To simplify $\frac{4/3}{3}$, I multiply the top by the bottom of the fraction in the denominator: $\frac{4}{3 \times 3} = \frac{4}{9}$.
So, the asymptotes are $y = \pm \frac{4}{9}x$.

8. **Graphing it (how I'd draw it):**
* First, I'd put a dot at the **center** $(0,0)$.
* Next, I'd mark the **vertices** at $(3,0)$ and $(-3,0)$. These are points on the actual hyperbola curve!
* To draw the asymptotes, I'd imagine a rectangle! From the center, I'd go 'a' units left and right (3 units) and 'b' units up and down ($4/3$ units). The corners of this imaginary box are $(\pm 3, \pm 4/3)$.

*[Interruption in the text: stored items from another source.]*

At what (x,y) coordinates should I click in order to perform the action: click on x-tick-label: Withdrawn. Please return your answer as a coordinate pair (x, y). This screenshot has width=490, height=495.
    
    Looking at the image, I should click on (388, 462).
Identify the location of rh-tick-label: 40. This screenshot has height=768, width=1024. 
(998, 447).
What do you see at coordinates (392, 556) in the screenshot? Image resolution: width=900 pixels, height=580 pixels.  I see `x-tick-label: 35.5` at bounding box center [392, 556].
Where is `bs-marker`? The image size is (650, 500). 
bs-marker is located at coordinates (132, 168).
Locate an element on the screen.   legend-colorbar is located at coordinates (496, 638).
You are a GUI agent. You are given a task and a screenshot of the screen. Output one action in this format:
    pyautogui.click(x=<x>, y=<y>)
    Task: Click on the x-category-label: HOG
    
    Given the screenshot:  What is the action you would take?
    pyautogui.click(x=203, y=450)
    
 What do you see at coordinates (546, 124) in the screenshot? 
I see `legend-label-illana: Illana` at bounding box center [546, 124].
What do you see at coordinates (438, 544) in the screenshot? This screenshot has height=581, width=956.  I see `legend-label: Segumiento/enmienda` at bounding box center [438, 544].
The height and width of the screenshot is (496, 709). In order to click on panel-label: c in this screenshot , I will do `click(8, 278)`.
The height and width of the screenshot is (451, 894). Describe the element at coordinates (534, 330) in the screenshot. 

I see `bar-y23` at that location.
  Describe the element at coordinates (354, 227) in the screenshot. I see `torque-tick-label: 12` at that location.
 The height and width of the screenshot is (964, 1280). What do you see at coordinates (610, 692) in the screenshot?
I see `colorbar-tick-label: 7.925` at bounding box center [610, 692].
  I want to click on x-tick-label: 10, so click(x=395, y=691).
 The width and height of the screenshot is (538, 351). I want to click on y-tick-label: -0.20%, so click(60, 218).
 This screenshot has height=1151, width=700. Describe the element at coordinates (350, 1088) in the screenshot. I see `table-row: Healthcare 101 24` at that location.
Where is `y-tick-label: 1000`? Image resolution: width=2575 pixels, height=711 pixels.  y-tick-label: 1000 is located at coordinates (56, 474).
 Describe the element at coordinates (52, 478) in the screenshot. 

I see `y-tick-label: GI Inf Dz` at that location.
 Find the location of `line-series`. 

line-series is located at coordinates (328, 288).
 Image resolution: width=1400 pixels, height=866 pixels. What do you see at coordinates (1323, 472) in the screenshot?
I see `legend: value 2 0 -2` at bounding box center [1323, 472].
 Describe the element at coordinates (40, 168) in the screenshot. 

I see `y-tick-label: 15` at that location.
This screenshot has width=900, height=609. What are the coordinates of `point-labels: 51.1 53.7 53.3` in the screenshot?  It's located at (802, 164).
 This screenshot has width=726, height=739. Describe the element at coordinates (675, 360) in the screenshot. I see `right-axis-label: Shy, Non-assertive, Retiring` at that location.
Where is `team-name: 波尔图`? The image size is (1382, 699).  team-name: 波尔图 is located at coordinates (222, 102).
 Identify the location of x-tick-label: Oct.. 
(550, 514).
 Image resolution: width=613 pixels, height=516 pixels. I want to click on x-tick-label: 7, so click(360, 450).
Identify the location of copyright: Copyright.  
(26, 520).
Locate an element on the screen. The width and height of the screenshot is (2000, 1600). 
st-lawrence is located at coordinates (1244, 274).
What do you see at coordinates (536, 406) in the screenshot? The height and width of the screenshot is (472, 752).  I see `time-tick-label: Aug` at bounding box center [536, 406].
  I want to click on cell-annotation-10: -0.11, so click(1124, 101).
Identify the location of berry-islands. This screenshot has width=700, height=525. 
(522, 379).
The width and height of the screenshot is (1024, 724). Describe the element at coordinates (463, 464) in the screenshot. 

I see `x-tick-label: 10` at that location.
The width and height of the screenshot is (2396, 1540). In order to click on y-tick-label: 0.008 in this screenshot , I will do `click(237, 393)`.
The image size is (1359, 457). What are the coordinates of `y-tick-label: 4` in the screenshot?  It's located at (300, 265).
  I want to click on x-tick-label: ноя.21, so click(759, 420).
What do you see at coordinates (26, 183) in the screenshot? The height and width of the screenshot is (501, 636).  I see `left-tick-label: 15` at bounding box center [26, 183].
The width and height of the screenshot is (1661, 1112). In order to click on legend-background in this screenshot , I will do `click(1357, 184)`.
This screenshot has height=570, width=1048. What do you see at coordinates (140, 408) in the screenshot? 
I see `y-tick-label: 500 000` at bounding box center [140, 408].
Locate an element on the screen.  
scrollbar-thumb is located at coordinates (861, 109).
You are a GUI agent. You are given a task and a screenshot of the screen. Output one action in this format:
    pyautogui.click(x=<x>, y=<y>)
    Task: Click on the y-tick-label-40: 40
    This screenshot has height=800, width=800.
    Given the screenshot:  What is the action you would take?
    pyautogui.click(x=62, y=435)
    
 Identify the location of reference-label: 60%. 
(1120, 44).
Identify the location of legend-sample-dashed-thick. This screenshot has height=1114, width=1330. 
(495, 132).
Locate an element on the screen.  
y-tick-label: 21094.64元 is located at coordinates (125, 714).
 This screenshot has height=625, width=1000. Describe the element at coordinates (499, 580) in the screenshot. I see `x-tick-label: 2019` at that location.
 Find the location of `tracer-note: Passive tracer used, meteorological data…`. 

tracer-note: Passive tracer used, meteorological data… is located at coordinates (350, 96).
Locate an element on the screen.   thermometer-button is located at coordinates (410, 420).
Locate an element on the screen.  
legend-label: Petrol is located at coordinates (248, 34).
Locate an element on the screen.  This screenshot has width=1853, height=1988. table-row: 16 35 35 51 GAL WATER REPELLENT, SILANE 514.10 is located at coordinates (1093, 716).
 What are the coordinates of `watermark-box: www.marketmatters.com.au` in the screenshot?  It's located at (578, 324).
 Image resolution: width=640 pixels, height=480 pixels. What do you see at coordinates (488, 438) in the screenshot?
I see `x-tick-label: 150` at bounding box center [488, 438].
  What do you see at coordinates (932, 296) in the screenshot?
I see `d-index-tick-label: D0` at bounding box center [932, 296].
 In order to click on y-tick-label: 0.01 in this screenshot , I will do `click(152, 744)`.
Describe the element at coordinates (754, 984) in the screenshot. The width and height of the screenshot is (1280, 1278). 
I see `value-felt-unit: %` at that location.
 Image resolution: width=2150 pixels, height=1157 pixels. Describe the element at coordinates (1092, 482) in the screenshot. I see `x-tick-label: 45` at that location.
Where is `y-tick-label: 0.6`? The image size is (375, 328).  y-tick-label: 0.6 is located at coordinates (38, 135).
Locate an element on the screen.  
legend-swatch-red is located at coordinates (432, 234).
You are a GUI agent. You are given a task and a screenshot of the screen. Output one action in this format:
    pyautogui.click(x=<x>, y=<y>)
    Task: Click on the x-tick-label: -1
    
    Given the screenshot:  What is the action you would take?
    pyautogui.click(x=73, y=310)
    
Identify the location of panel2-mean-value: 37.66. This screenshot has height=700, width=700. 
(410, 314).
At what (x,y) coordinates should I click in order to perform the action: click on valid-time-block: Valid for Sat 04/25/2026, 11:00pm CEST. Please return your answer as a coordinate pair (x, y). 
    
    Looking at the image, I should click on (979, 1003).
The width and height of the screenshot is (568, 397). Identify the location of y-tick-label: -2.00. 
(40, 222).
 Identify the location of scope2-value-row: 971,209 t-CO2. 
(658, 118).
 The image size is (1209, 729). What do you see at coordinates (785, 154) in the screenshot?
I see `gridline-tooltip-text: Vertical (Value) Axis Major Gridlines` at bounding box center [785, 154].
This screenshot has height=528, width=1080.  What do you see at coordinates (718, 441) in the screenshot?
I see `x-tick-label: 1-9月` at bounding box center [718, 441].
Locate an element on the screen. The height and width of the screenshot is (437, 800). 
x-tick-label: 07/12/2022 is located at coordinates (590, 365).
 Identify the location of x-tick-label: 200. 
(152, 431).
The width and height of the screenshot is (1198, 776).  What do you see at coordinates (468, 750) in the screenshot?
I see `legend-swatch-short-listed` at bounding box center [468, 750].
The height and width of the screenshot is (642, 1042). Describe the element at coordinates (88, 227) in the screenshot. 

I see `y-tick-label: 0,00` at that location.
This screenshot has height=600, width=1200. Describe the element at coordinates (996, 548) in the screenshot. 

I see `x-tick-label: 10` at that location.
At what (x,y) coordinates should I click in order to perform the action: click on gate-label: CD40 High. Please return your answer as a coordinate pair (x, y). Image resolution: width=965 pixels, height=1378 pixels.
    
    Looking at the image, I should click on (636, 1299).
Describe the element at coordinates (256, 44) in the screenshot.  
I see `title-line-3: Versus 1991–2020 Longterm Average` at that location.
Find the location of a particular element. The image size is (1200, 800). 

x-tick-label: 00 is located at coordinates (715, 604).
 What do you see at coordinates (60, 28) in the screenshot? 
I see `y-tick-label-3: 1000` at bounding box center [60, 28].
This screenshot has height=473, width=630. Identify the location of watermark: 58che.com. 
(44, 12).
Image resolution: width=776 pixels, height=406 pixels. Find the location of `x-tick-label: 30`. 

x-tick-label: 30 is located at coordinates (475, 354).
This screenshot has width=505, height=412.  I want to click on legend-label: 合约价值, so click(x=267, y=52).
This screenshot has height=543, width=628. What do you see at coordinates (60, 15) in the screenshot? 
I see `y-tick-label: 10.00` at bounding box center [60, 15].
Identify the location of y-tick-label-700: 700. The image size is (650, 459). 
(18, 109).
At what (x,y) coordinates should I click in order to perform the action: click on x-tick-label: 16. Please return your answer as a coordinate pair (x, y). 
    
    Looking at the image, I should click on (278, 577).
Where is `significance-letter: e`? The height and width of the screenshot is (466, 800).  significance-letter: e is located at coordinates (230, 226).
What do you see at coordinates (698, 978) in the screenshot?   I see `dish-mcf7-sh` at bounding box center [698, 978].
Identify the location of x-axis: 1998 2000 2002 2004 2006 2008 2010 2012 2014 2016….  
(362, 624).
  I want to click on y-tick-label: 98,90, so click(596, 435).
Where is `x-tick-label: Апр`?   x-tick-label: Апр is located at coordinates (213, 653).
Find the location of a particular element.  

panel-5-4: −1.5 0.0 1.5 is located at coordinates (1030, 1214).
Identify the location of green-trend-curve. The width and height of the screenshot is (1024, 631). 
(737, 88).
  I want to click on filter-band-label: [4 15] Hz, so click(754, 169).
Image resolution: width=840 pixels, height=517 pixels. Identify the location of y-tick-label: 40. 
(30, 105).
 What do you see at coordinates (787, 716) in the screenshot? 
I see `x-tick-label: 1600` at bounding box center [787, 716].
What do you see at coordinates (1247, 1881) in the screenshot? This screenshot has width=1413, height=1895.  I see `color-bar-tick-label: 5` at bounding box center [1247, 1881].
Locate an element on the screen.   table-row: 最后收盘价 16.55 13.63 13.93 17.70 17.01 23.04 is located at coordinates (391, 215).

* Then, I'd draw straight lines passing through the center $(0,0)$ and through those box corners. These are the **asymptotes** ($y = \pm \frac{4}{9}x$).
* Finally, starting from each vertex, I'd draw the hyperbola curves opening outwards, getting really close to those asymptote lines but never quite touching them! Since the $x^2$ term was positive, the branches open to the left and right.